Ottawa cède la protection de près d’un million de kilomètres carrés aux Autochtones

MONTRÉAL — Ottawa place sous la protection de communautés autochtones près d’un million de kilomètres carrés de territoires nordiques, mais les conditions d’exploitation éventuelle des ressources de ces territoires restent à être négociées.

En marge de la COP15 sur la protection de la biodiversité, qui se déroule à Montréal ces jours-ci, le premier ministre Justin Trudeau et son ministre de l’Environnement, Steven Guilbeault, ont annoncé mercredi la conclusion d’ententes pour quatre grands projets de conservation.

Ces ententes prévoient des investissements pouvant atteindre 800 millions $ sur sept ans à compter de l’an prochain, des sommes devant notamment servir «à la planification territoriale, au financement des communautés pour l’intendance et la surveillance et pour le soutien des emplois et de la croissance locale», selon les mots du premier ministre.

Les quatre projets de protection visent la zone marine du Grand Ours, sur la côte ouest, dans le nord de la Colombie-Britannique, les territoires de 30 communautés autochtones desTerritoires du Nord-Ouest, l’immense région quasi polairede Qikiqtani au Nunavut et les basses terres et le littoral ouest de la baie d’Hudson de même que du sud-ouest de la baie James.

Une question d’existence

«Nos gens se sont occupés du territoire depuis aussi longtemps qu’on se souvienne et c’est seulement depuis les derniers 150 ans que notre capacité de protéger nos terres et nos eaux a été interrompue», a fait valoir la grande cheffe Alison Linklater, du conseil de Mushkegowuk, dont les sept communautés occupent le territoire du nord de l’Ontario et les rives des baies James et Hudson qui sont visées.

«Sans nos terres et nos eaux, nous n’existons pas», a-t-elle déclaré aux côtés du premier ministre.

Dallas Smith, président du conseil de Nanwakolas, a renchéri: «Nous ne sommes pas simplement dépendants des écosystèmes que nous protégeons et gérons et que nous maintenons depuis des millénaires. Nous n’en sommes qu’une partie et si ces écosystèmes ne sont pas en santé, nous ne pouvons considérer nos communautés comme étant en santé.»

Porte ouverte à l’exploitation

Les propos du premier ministre Trudeau indiquent toutefois qu’on ne vise pas une protection absolue des territoires en question, qui restent ouverts à l’exploitation de leurs ressources naturelles: «C’est une question de reconnaître qu’on ne peut pas développer nos ressources sans le faire en partenariat, de façon intègre, avec les Premières Nations, avec les Inuits et les Métis.»

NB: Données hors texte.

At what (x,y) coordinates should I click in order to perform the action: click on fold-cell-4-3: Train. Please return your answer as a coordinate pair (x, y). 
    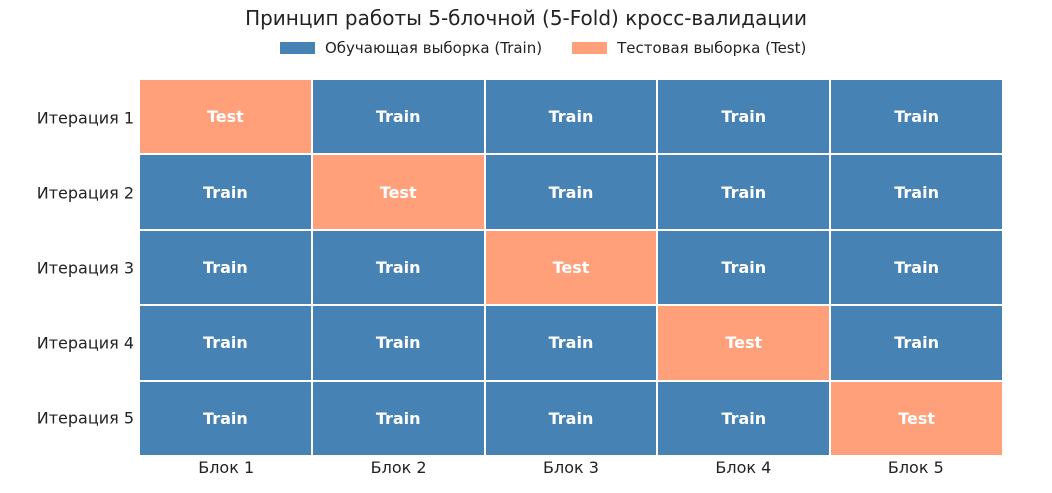
    Looking at the image, I should click on (571, 343).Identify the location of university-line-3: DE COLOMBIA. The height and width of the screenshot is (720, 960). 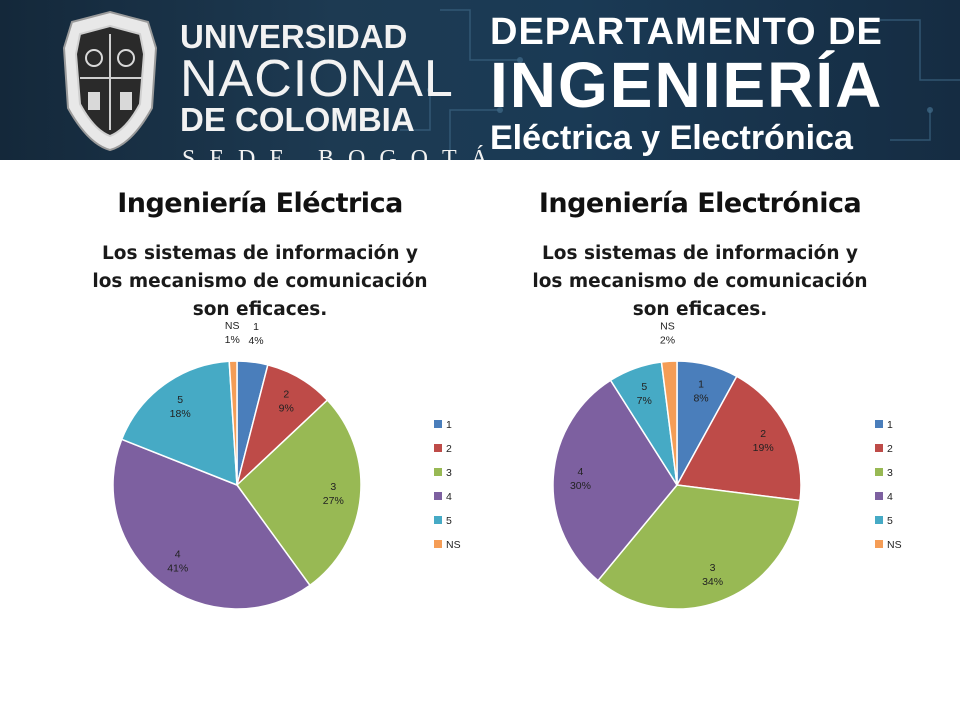
(298, 120).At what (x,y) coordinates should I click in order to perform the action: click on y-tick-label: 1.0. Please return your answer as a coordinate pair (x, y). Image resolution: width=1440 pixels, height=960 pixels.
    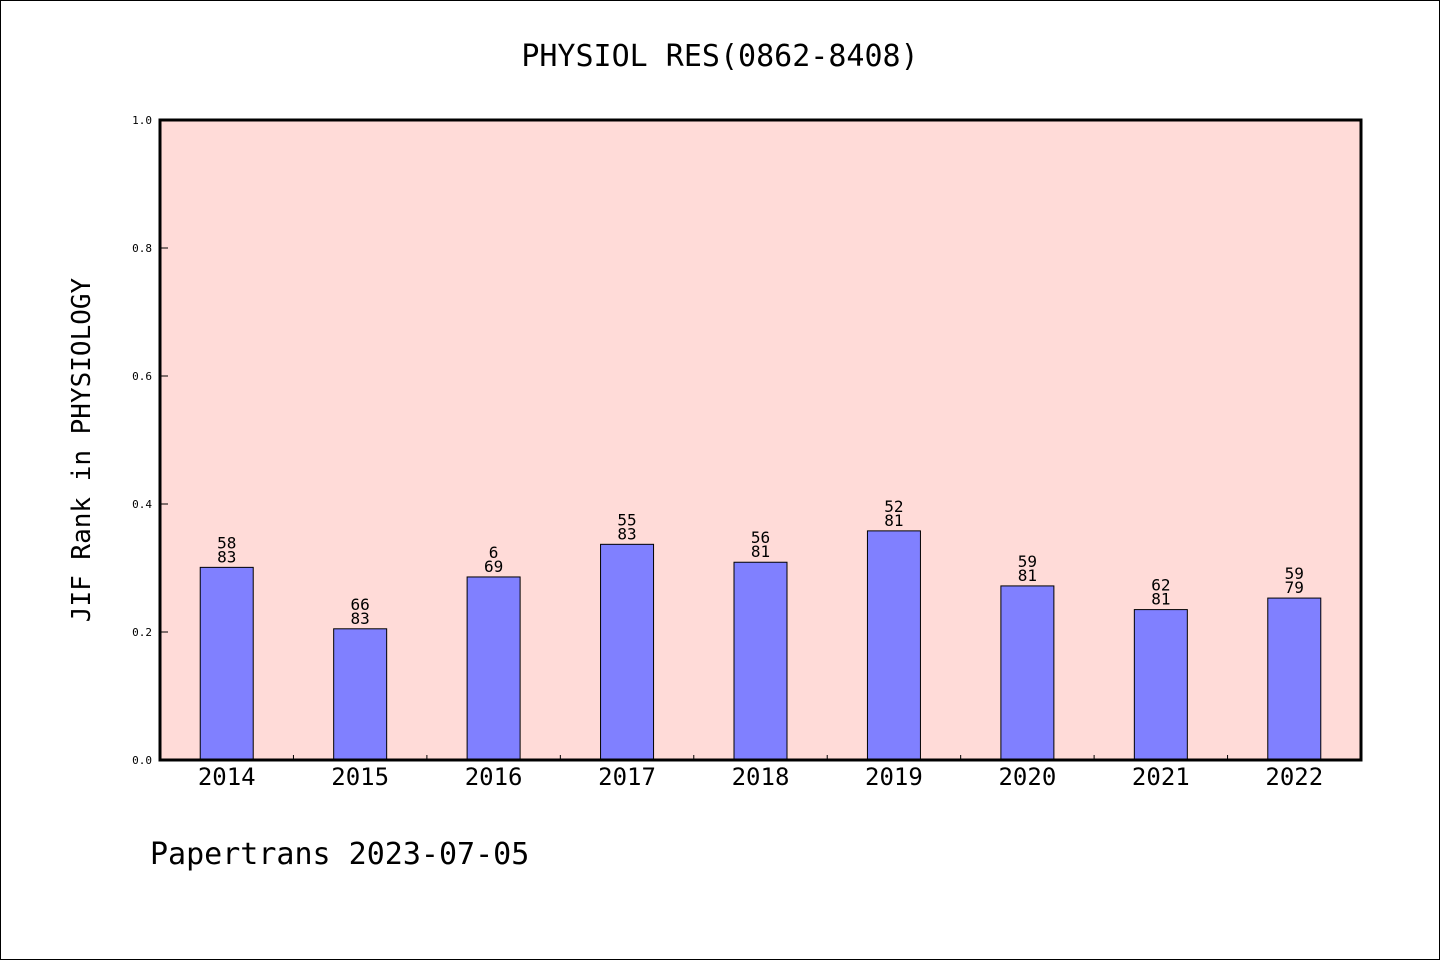
    Looking at the image, I should click on (142, 120).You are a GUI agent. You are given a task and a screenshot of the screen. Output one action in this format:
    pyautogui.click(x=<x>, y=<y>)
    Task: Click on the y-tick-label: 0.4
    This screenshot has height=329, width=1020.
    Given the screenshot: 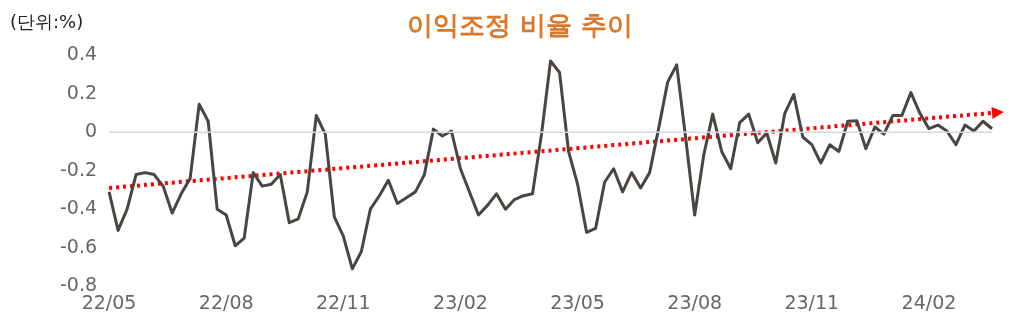 What is the action you would take?
    pyautogui.click(x=82, y=54)
    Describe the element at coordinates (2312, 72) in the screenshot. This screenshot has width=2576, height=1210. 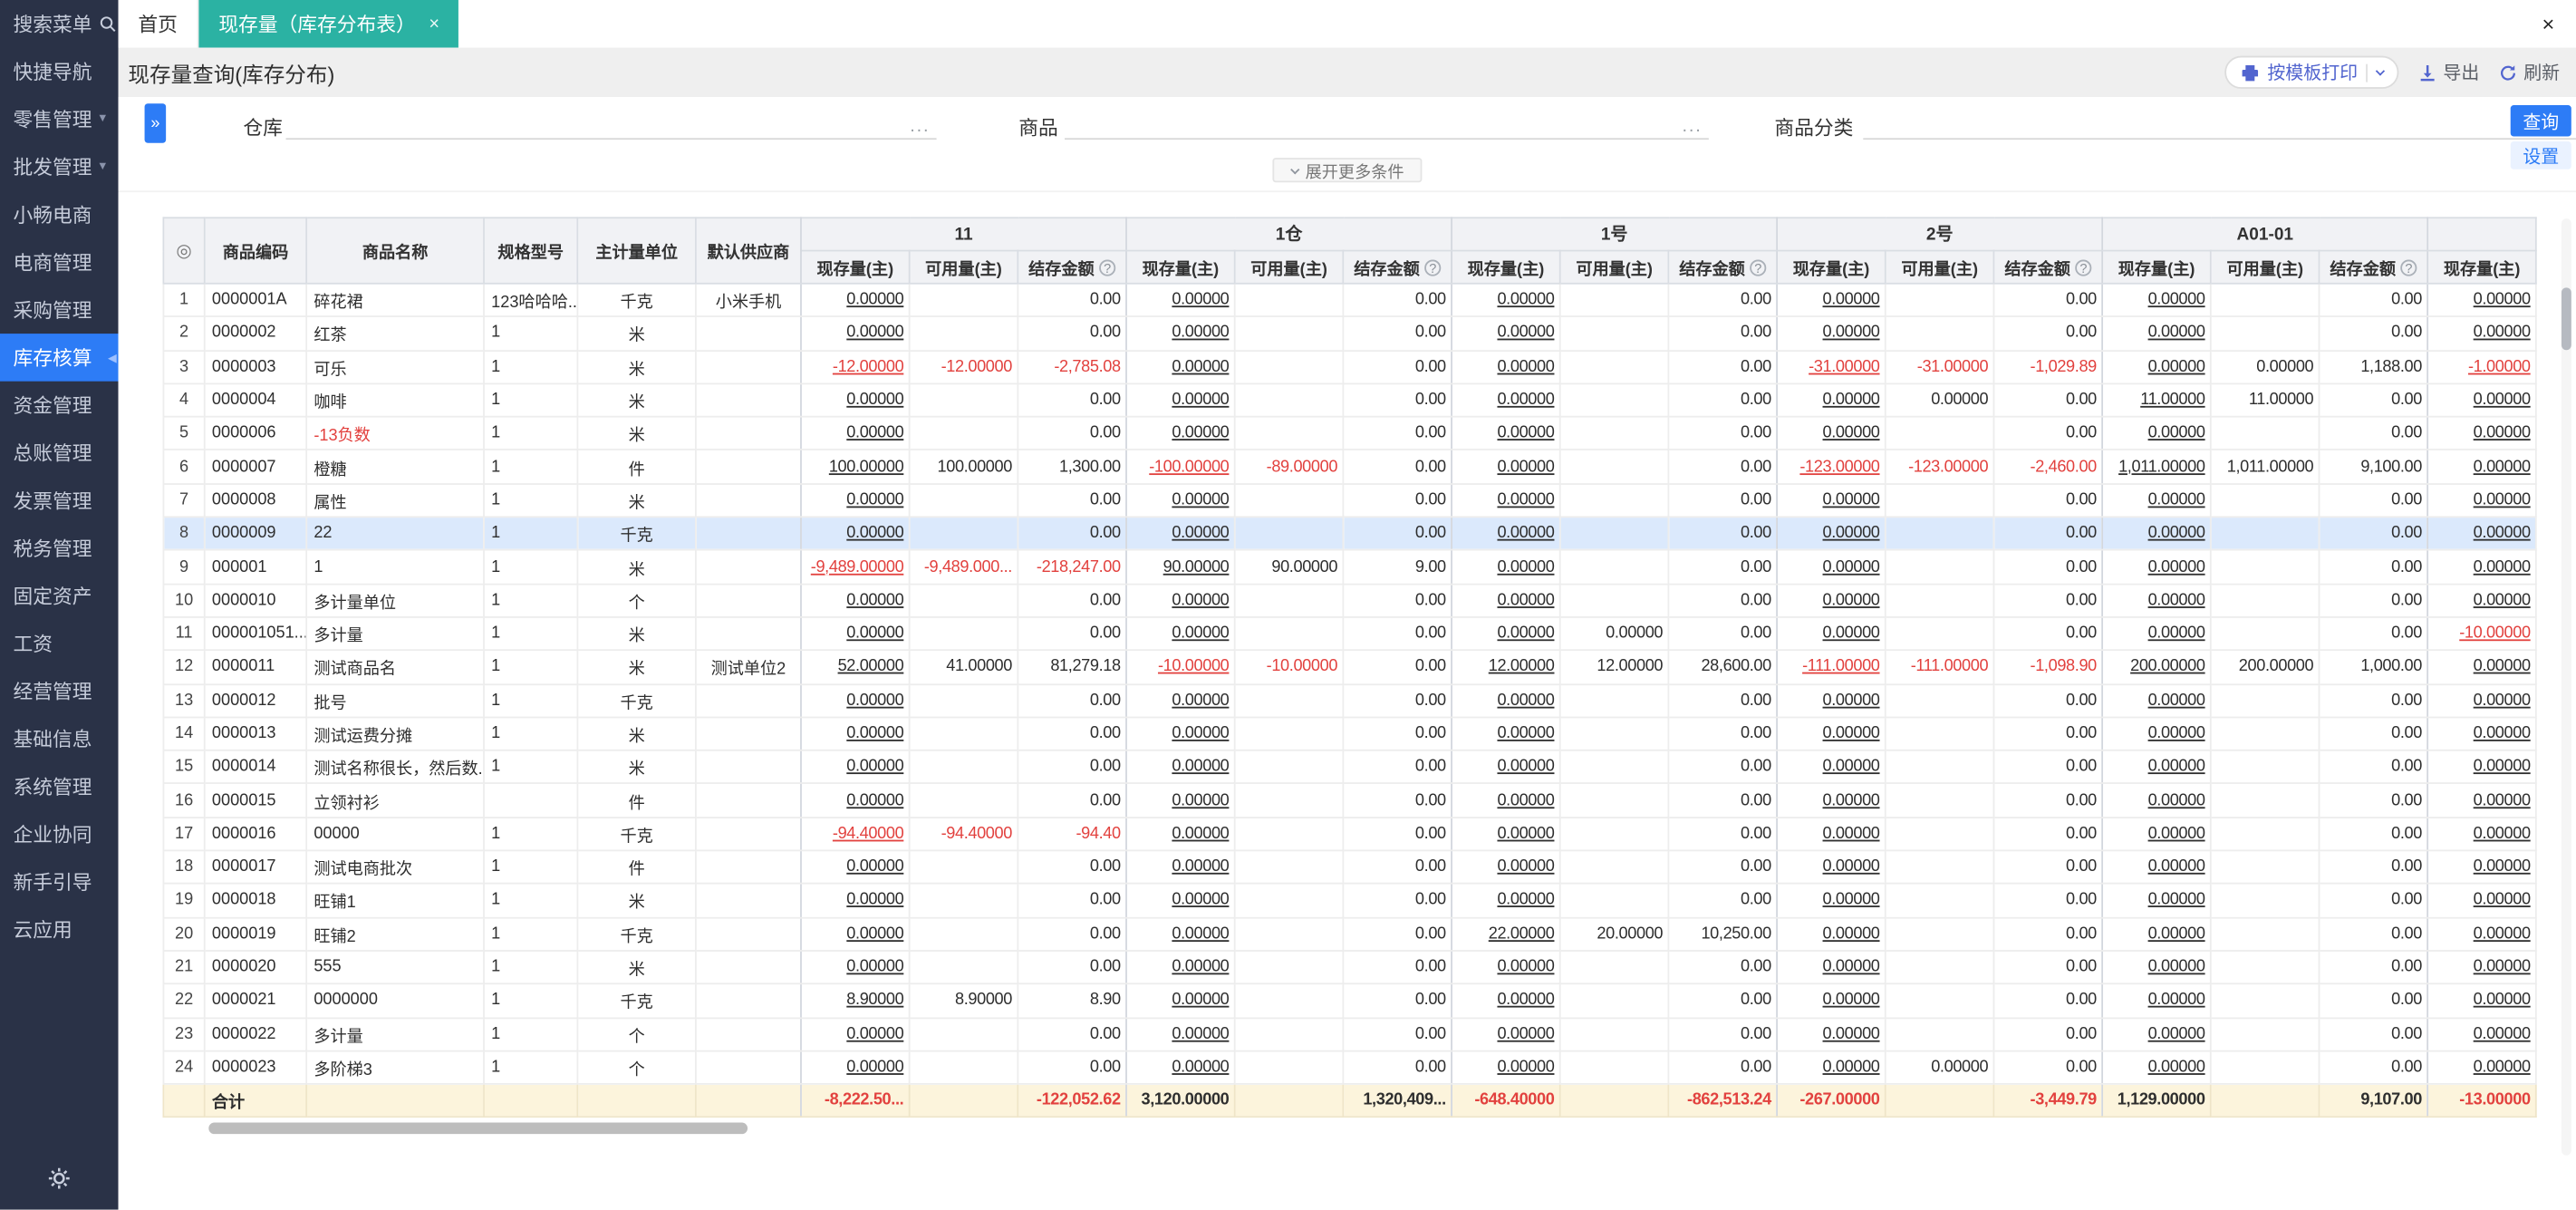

Justin Trudeau a toutefois reconnu que l’on est encore loin d’avoir finalisé les conditions de développement économique et de protection de l’environnement et de l’équilibre entre les deux: «C’est une nouvelle approche, mais les détails vont être à regarder, à négocier, au fur et à mesure qu’on développe ces aires protégées pour permettre un développement responsable du territoire de façon économique, pour créer des emplois en ressources naturelles tout en s’assurant de la protection réelle et à long terme de ces aires vulnérables.» 

Juridiction sur le sous-sol

Ces discussions pourraient être plus difficiles qu’il n’y paraît. Le sous-sol – donc les ressources minières – est habituellement de compétence fédérale. Or les propos du grand chef de la nation Tlicho, Jackson Lafferty, laissent croire que ce ne sera plus le cas: «Avec ce partenariat, nous obtenons une plus grande reconnaissance de nos droits, de notre autorité et de nos juridictions (…) Nous détenons maintenant les droits de surface et souterrains dans nos territoires.»

Ceux de Justin Trudeau, bien que plus vagues dans un contexte où les négociations ne sont pas finalisées, montrent une certaine ouverture à ce transfert: «C’est pour ça que le partenariat avec les Autochtones est si important. Quand on parle de leur territoire, de leurs droits, il faut qu’ils fassent partie de tout travail d’exploitation ou de développement qui se fait sur ces territoires-là.» 

«En signant ces accords et ces intentions et en développant les modalités et les spécificités, c’est eux qui vont faire partie de la discussion sur où on devrait plus protéger, où il y aurait de la place pour du développement et à quelles conditions ils vont axer ce développement», a dit le premier ministre.

Encore beaucoup à faire

Justin Trudeau a reconnu qu’il y a encore beaucoup à faire: «Protéger 30 % de notre territoire (d’ici 2030) va exiger qu’on fasse énormément de partenariats, d’abord et avant tout des partenariats avec les peuples autochtones qui protègent ces territoires depuis des millénaires.»

Le premier ministre a profité de l’occasion pour saluer l’intention exprimée la veille par son homologue provincial, François Legault, d’atteindre le 30% de protection des terres du Québec d’ici 2030.